Marco Vannini: i Ciontoli fanno ricorso in Cassazione

Per gli avvocati di Antonio Ciontoli, cinque anni sono troppi. Il post di Roberta Petrelluzzi che fa discutere.

Ricorso in Cassazione per Antonio Ciontoli e la sua famiglia. Dopo l’omicidio di Marco Vannini (20 anni al momento della morte) l’ex militare, sua moglie Maria Pezzillo e i loro figli Martina e Federico hanno deciso di chiedere un nuovo sconto di pena. Ricordiamo come in Appello, il capofamiglia Ciontoli abbia ottenuto un maxi-sconto di pena da 14 a 5 anni di carcere. L’accusa per omicidio volontario è infatti stato derubricato a colposo. Il caso del giovane ucciso a Ladispoli nel 2015 ha suscitato le attenzioni dell’opinione pubblica. A quattro anni di distanza rimangono ancora numerose le ombre, dubbi e controversie sulla morte del giovane bagnino romano.

Marco Vannini: la morte di un innocente

Marco Vannini venne ucciso a causa di un colpo di pistola, che sarebbe stato sparato dall’ex suocero Antonio Ciontoli, padre della fidanzata di Marco, Martina, e sottufficiale di Marina. Secondo quanto ipotizzato dall’accusa, il povero ragazzo venne lasciato agonizzante per tre ore, per poi morire a causa delle sue condizioni critiche. Sempre secondo l’accusa, poco prima del decesso, Marco si trovava nella villa dei Ciontoli a Ladispoli e stava facendo un bagno nella vasca.

Antonio sarebbe entrato per prendere un’arma da fuoco dalla scarpiera. Sarebbe quindi partito un proiettile dalla pistola che avrebbe ferito mortalmente il Vannini. Da quel momento le condizioni del giovane Marco si sarebbero aggravate a causa del mancato intervento dei soccorsi (ritardati dallo stesso Antonio Ciontoli) fino al decesso. Secondo i difensori dei Ciontoli, questi non avrebbero compreso la gravità della situazione, anche a causa della ferita poco visibile e l’imprevedibilità della traiettoria del proiettile che ferì Marco.
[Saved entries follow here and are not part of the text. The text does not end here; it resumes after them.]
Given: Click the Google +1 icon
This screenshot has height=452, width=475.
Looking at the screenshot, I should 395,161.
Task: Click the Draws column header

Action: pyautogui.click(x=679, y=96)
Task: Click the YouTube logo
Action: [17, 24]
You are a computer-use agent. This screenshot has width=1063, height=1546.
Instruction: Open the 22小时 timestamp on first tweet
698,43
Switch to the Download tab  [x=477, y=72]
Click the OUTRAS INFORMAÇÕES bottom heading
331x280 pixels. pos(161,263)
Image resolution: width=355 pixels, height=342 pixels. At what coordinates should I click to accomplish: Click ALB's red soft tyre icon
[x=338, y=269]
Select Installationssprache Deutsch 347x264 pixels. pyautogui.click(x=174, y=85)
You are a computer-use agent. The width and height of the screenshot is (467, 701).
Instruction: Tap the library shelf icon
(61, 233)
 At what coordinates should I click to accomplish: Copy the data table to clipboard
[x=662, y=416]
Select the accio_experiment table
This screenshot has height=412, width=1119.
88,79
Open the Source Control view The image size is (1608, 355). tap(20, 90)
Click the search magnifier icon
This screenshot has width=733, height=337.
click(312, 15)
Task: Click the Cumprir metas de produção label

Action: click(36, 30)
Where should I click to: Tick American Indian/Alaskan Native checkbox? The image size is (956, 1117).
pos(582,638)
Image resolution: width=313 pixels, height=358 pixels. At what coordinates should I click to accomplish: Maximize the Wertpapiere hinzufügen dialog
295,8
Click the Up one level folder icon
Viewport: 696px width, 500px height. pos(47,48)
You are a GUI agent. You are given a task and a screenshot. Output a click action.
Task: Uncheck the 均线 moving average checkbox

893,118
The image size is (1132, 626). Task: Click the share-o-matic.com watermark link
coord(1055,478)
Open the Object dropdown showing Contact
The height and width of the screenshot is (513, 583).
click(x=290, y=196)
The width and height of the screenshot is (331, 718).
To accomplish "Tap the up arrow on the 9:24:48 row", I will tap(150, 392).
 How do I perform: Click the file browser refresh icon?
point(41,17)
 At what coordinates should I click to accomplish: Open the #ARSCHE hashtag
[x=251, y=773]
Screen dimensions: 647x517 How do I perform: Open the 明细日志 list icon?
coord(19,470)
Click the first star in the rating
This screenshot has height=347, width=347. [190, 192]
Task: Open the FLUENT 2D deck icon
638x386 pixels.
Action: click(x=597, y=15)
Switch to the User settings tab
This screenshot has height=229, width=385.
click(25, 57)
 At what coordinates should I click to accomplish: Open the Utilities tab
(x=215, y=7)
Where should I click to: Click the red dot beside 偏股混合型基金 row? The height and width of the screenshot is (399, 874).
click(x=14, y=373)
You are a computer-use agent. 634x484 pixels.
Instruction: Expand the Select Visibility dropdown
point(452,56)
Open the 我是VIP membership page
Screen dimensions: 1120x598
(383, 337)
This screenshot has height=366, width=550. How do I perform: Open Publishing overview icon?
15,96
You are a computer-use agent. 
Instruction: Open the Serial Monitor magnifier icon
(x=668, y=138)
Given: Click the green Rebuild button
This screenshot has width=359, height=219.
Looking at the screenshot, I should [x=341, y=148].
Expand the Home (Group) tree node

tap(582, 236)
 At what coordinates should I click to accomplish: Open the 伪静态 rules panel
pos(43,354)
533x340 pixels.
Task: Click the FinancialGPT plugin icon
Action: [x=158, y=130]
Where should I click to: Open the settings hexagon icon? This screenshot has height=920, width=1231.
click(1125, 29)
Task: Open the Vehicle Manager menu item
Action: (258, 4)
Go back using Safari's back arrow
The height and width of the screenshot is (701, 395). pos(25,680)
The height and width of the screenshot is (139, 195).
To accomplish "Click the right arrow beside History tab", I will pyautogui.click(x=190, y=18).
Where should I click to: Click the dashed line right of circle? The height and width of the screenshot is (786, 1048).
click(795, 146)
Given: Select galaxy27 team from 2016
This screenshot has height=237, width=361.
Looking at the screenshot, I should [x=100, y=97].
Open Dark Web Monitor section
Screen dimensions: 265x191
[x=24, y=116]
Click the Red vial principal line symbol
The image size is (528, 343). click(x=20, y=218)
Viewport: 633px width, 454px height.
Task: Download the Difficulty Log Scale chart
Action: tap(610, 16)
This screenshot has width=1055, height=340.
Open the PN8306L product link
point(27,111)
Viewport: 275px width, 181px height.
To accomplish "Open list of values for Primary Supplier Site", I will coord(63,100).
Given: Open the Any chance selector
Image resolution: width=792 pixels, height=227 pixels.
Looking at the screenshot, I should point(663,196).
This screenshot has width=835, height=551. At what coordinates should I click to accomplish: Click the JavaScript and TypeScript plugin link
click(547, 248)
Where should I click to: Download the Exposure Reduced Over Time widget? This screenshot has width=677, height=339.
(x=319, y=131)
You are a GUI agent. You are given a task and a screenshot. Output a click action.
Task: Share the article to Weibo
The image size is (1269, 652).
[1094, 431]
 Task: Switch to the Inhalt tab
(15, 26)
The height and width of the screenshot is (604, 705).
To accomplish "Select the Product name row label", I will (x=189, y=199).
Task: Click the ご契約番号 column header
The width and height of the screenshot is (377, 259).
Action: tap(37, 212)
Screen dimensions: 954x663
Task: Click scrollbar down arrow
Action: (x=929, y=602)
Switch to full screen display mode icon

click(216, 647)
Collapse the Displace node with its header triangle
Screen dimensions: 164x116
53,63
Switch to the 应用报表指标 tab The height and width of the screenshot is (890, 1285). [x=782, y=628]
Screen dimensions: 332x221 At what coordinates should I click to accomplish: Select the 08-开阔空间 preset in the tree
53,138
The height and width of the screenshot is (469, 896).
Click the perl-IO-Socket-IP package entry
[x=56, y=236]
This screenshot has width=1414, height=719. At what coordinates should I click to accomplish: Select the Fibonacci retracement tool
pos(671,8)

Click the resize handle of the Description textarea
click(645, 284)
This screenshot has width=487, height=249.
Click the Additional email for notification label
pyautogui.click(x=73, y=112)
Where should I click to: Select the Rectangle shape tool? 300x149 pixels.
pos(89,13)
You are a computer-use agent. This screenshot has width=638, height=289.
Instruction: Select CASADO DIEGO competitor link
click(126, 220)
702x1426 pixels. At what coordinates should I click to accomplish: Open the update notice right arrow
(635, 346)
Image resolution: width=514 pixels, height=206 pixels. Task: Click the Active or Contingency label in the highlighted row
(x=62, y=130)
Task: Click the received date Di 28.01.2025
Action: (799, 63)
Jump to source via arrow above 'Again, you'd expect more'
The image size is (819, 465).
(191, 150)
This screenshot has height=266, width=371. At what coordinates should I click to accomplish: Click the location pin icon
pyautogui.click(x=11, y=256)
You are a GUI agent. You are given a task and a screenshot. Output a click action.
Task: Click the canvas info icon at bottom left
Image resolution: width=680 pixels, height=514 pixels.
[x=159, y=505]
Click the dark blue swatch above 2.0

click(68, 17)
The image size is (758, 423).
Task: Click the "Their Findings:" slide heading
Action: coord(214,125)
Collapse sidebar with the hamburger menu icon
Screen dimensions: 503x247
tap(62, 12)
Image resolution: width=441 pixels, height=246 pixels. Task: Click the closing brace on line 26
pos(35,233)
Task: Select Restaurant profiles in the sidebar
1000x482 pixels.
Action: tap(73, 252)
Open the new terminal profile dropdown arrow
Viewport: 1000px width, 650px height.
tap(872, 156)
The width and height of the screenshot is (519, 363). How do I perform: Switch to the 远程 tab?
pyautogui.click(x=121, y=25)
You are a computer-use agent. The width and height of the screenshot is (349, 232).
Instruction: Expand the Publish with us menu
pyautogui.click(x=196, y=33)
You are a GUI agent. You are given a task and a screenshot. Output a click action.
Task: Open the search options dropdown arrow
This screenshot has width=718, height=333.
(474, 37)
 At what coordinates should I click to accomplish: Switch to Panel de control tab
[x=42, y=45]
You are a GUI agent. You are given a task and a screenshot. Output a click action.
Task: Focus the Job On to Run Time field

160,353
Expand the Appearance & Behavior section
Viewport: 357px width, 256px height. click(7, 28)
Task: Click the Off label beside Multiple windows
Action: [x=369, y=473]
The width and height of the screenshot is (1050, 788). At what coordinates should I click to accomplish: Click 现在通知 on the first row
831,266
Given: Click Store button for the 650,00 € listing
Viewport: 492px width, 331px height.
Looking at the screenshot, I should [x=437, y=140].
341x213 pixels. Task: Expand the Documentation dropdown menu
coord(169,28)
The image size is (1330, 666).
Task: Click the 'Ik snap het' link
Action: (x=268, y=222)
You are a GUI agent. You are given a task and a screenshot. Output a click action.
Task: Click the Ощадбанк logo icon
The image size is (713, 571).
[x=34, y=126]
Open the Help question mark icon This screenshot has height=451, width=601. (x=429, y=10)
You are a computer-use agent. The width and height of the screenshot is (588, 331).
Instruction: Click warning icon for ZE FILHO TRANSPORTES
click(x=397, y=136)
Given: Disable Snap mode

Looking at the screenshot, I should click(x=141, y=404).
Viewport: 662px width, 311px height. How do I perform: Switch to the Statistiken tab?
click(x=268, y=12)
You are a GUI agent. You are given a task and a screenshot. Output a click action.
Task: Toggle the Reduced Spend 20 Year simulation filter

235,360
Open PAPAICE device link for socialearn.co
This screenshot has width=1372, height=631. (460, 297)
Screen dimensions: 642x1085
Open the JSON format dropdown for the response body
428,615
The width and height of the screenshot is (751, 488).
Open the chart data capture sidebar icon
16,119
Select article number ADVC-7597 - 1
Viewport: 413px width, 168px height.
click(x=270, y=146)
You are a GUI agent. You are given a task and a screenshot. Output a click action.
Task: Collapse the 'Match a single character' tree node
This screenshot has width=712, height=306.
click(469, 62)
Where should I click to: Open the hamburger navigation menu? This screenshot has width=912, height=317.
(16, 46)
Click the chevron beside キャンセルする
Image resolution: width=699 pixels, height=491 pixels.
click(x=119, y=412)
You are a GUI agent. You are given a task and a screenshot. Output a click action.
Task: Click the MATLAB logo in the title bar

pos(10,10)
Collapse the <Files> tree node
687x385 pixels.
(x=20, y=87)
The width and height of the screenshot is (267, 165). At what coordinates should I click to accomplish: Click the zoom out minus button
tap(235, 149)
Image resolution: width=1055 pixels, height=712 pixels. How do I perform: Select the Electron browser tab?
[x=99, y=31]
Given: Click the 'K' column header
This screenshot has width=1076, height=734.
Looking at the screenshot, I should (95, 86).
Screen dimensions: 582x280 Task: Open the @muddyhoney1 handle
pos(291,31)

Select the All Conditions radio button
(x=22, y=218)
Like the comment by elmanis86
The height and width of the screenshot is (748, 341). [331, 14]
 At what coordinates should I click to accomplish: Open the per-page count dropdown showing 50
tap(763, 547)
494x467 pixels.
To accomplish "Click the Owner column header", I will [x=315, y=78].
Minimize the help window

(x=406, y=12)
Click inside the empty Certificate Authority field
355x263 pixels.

Il post di Roberta Petrelluzzi

Ultimamente, il programma Rai Un giorno in pretura si è occupato dell’omicidio Vannini. Ha scatenato forti polemiche un post della conduttrice Roberta Petrelluzzi dedicato a Martina Ciontoli: ’Ti vogliamo far sapere che siamo assolutamente in disaccordo con questo accanimento mediatico che, non si capisce perché, vorrebbe la vostra morte civile’ (Fonte: Roma Today). In tale post la Petrelluzzi ha ’incolpato’ i tempi odierni, in cui rabbia e odio prevalgono sugli altri sentimenti. I feedback degli utenti sono stati prevedibilmente negativi: ’Vergogna, difendete gli assassini’ (Fonte: Roma Today).